- **THE TASK**
Transcribe every entry word for word. Skip the pictures.

- **EXERCISE MATERIAL**

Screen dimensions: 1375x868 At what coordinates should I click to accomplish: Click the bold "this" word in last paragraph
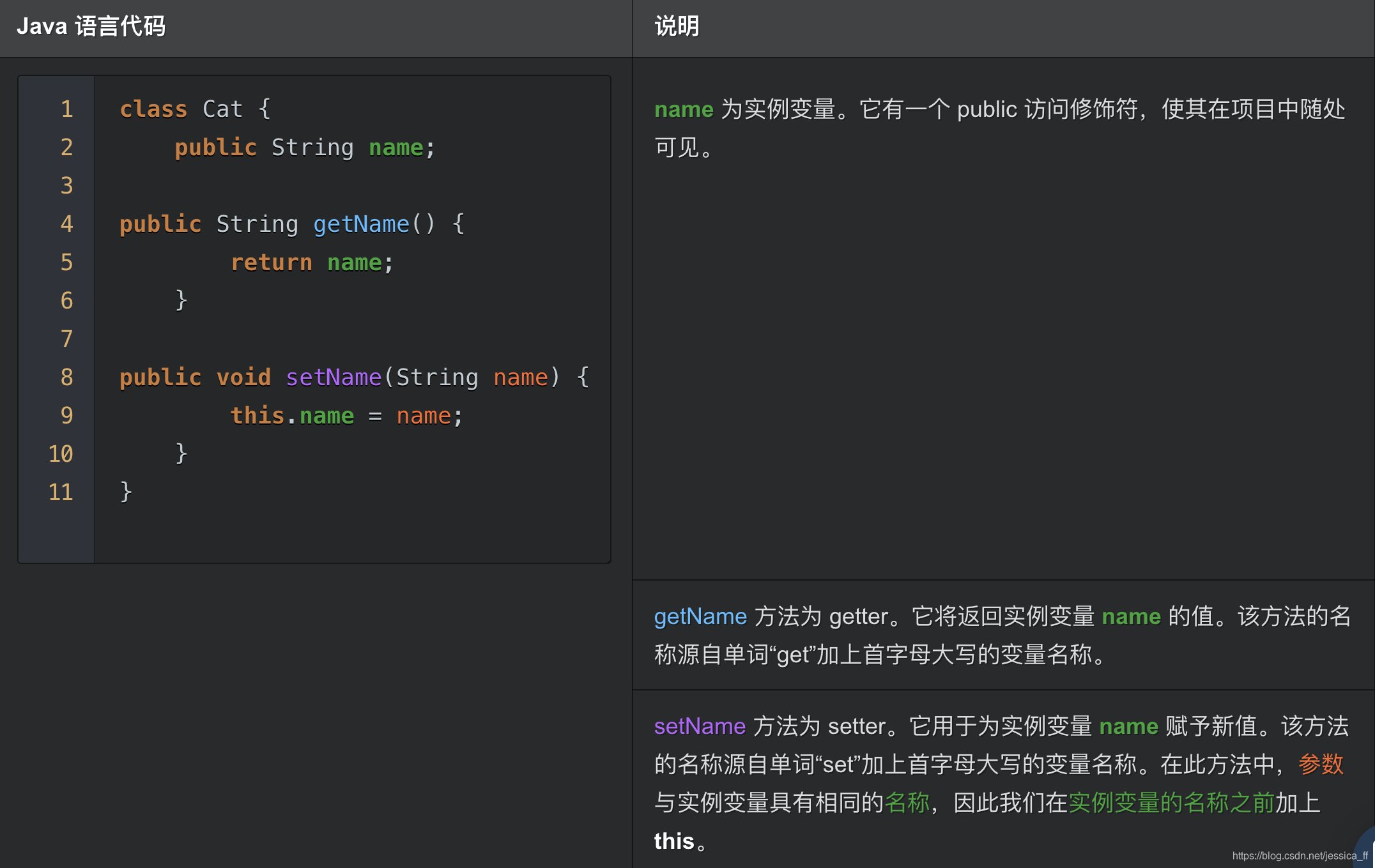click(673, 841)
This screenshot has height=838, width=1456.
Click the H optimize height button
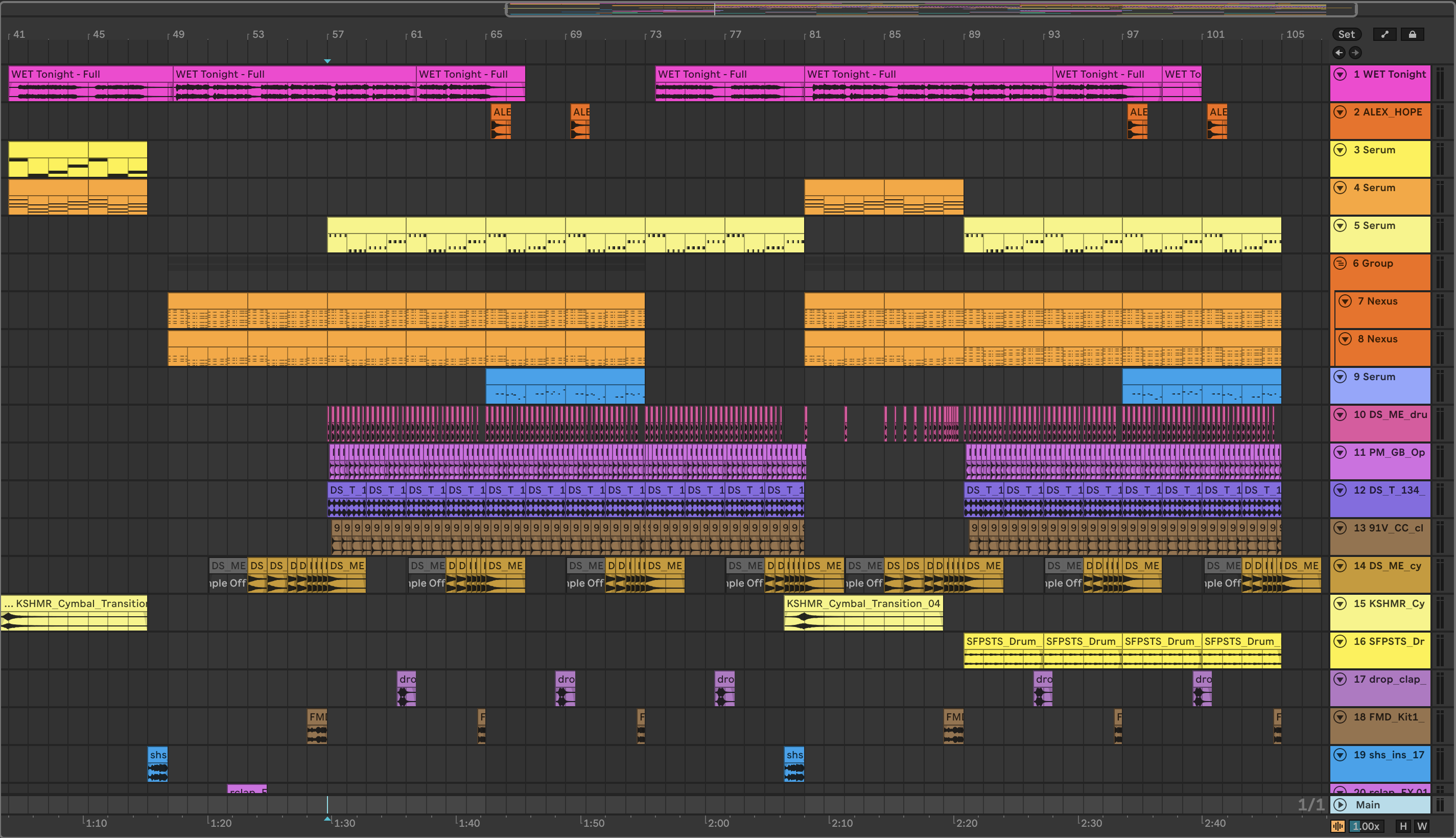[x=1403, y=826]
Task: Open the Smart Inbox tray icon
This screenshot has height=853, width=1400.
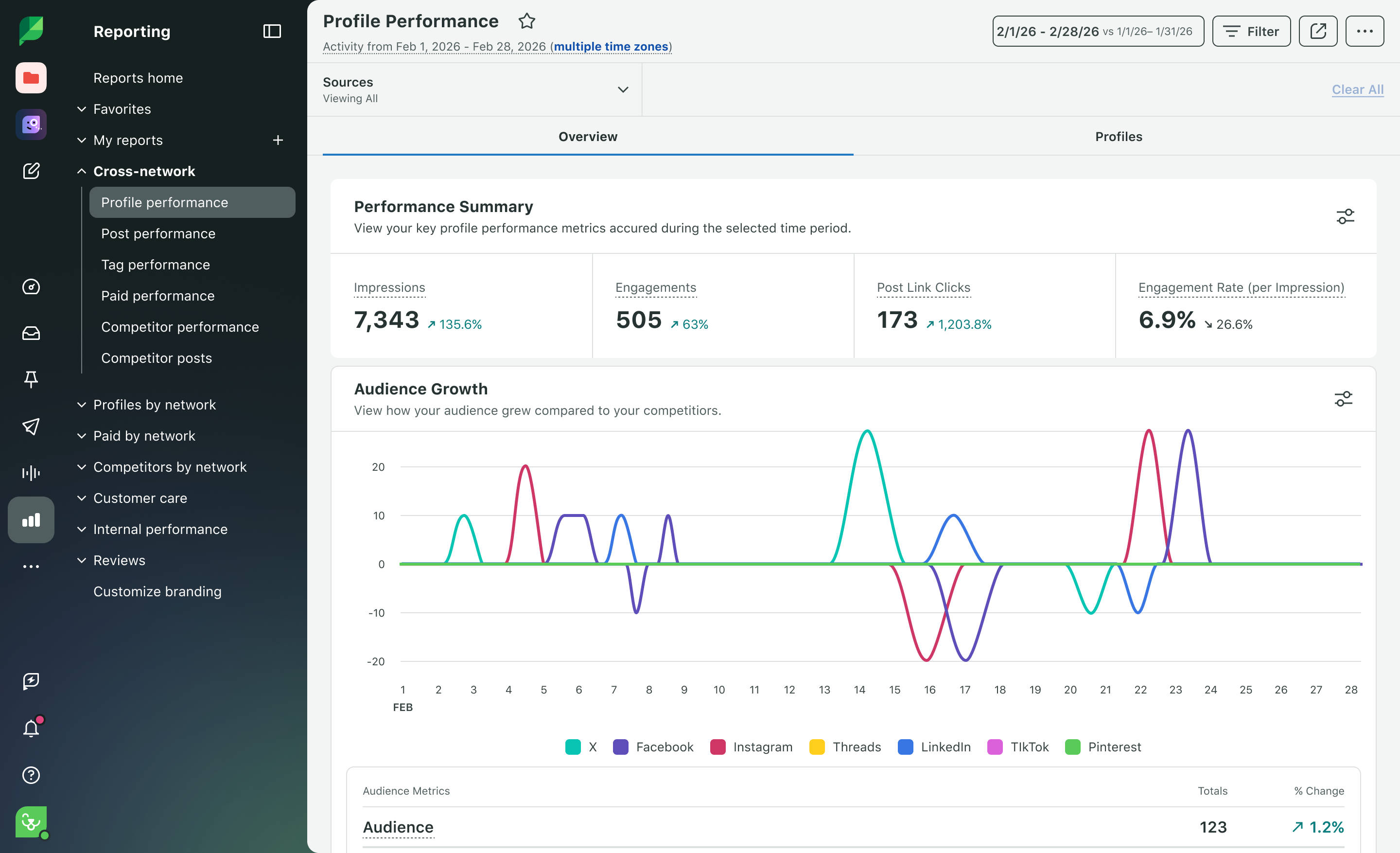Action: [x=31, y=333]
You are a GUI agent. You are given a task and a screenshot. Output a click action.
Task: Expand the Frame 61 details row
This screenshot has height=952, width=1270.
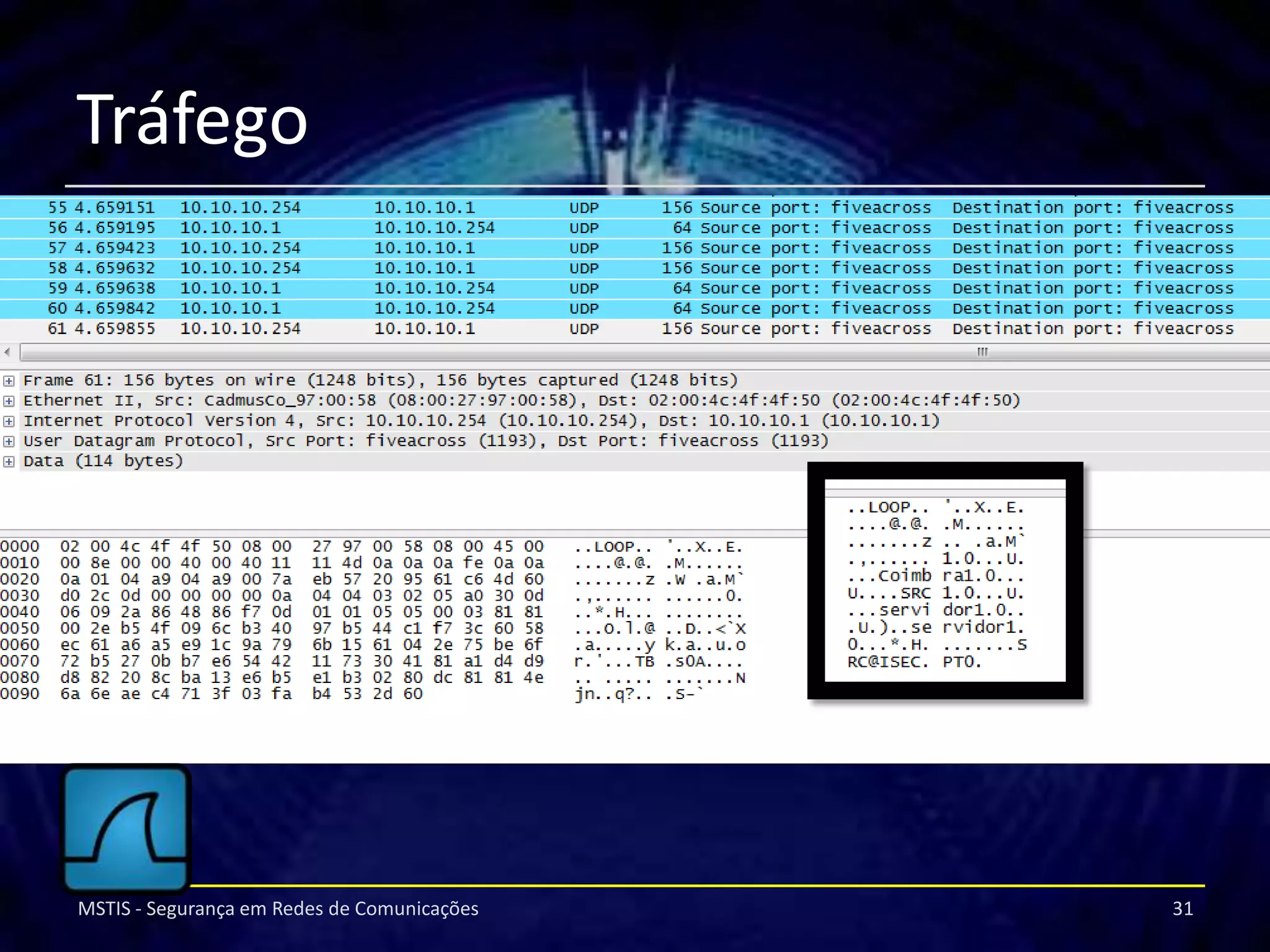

- **TASK RESULT**
Screen dimensions: 1375x868 At what coordinates should I click to accomplish: Click the bold "this" word in last paragraph
click(673, 841)
This screenshot has height=838, width=1456.
Click the H optimize height button
[x=1403, y=826]
Task: Open the Smart Inbox tray icon
This screenshot has height=853, width=1400.
Action: [x=31, y=333]
You are a GUI agent. You are given a task and a screenshot. Output a click action.
Task: Expand the Frame 61 details row
This screenshot has height=952, width=1270.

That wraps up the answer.